[Je reproduis ici, passé un certain délai, mes articles consacrés à des livres relevant des littératures de l’imaginaire pour le supplément Livres-Bücher du Tageblatt luxembourgeois. Limités en signes, ces articles sont formatés pour un journal imprimé, mais celui-ci ne les publie pas en ligne.]
Chacun cherche son chant
Émilie Querbalec : Un roman de premier contact
Après Quitter les monts d’Automne, prix Rosny aîné en 2021, Émilie Querbalec s’offre un retour gagnant pour son deuxième opus chez Albin Michel Imaginaire.
Les Chants de Nüying, ce sont les sons étranges repérés par une sonde sur cette exoplanète qui tourne autour de l’étoile Shun, à vingt-quatre années-lumière de la Terre. Au XXVIe siècle, le Yùtù Mèng s’apprête donc à partir vers Nüying avec à son bord des scientifiques, mais aussi un entrepreneur spatial sino-américain conseillé par un gourou tibétain. Car si le roman se situe dans un univers uchronique où la Chine — on l’aura deviné aux divers noms employés — est la puissance spatiale qui a la première envoyé un homme sur la Lune, l’invasion du Tibet a bien eu lieu, elle, favorisant la constitution d’une diaspora à la spiritualité en vogue, mêlée aux innovations technologiques.

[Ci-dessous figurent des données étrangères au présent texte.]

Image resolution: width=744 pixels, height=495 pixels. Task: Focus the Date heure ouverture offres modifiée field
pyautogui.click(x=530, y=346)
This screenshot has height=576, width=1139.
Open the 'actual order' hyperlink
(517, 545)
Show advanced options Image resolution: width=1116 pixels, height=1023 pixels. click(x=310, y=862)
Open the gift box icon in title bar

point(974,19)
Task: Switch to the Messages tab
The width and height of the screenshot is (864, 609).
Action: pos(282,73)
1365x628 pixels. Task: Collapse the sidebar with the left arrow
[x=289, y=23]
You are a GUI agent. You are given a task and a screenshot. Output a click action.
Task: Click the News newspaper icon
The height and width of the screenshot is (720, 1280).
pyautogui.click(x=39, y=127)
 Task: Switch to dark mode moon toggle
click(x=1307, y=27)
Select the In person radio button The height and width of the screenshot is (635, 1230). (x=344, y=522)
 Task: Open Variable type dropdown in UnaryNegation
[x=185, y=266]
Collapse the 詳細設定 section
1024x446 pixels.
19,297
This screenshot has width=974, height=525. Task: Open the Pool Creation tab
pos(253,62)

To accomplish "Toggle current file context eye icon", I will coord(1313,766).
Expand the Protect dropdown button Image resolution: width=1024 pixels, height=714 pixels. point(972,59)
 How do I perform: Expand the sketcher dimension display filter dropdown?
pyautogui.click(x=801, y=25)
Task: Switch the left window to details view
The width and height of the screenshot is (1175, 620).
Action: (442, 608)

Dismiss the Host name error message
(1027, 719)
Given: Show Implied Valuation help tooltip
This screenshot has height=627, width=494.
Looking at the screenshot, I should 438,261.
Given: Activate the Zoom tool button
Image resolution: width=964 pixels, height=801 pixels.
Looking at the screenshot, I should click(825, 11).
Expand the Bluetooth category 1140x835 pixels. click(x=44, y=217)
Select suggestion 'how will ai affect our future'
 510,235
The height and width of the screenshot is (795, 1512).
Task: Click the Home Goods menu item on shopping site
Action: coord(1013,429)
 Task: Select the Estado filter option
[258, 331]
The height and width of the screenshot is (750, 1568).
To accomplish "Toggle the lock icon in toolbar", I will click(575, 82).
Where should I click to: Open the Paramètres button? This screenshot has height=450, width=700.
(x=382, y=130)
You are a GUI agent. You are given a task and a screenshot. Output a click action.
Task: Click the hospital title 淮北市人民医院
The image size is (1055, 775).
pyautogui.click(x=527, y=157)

Émilie Querbalec opte pour une narration qui alterne les personnages. Brume, biologiste plus à l’aise avec les mammifères marins qu’avec les humains, espère découvrir les êtres à l’origine des chants extraterrestres. William, cybernéticien féru de poésie chinoise, participe à bord au projet de réincarnation numériquement assistée du milliardaire Jonathan Wei, président de Space’O (oui, le modèle est plutôt transparent). S’invitent aussi Meriem, astrophysicienne, Dana, cybernéticienne en chef, leur fille Anouk ou le gourou de la secte Terre d’Éveil, Sonam Tsering. Tous ont leurs propres objectifs dans ce voyage, et le tissage de ces aspirations qui parfois s’entrechoquent donne de l’épaisseur à l’intrigue. Le style de Querbalec montre une réelle volonté inclusive et une empathie profonde pour ses personnages, mais cela ne l’empêche pas de faire passer tout ce petit monde par une série d’épreuves sévères : ne s’aventure pas qui veut vers les étoiles !
Si l’incommunicabilité avec les espèces extraterrestres (avec un air de Fiasco de Stanislas Lem) est ici le thème principal, l’autrice brasse avec maîtrise d’autres notions en vogue dans la littérature de science-fiction actuelle, dont le voyage dans un vaisseau-monde ou le transfert numérique de la conscience. Au moyen d’une base scientifique solide et en prenant appui sur la spiritualité orientale, elle signe un roman de premier contact foisonnant, qui fascine et interroge à la fois.
Émilie Querbalec, Les Chants de Nüying, Albin Michel Imaginaire, 2022, 464 p., 22,90 €.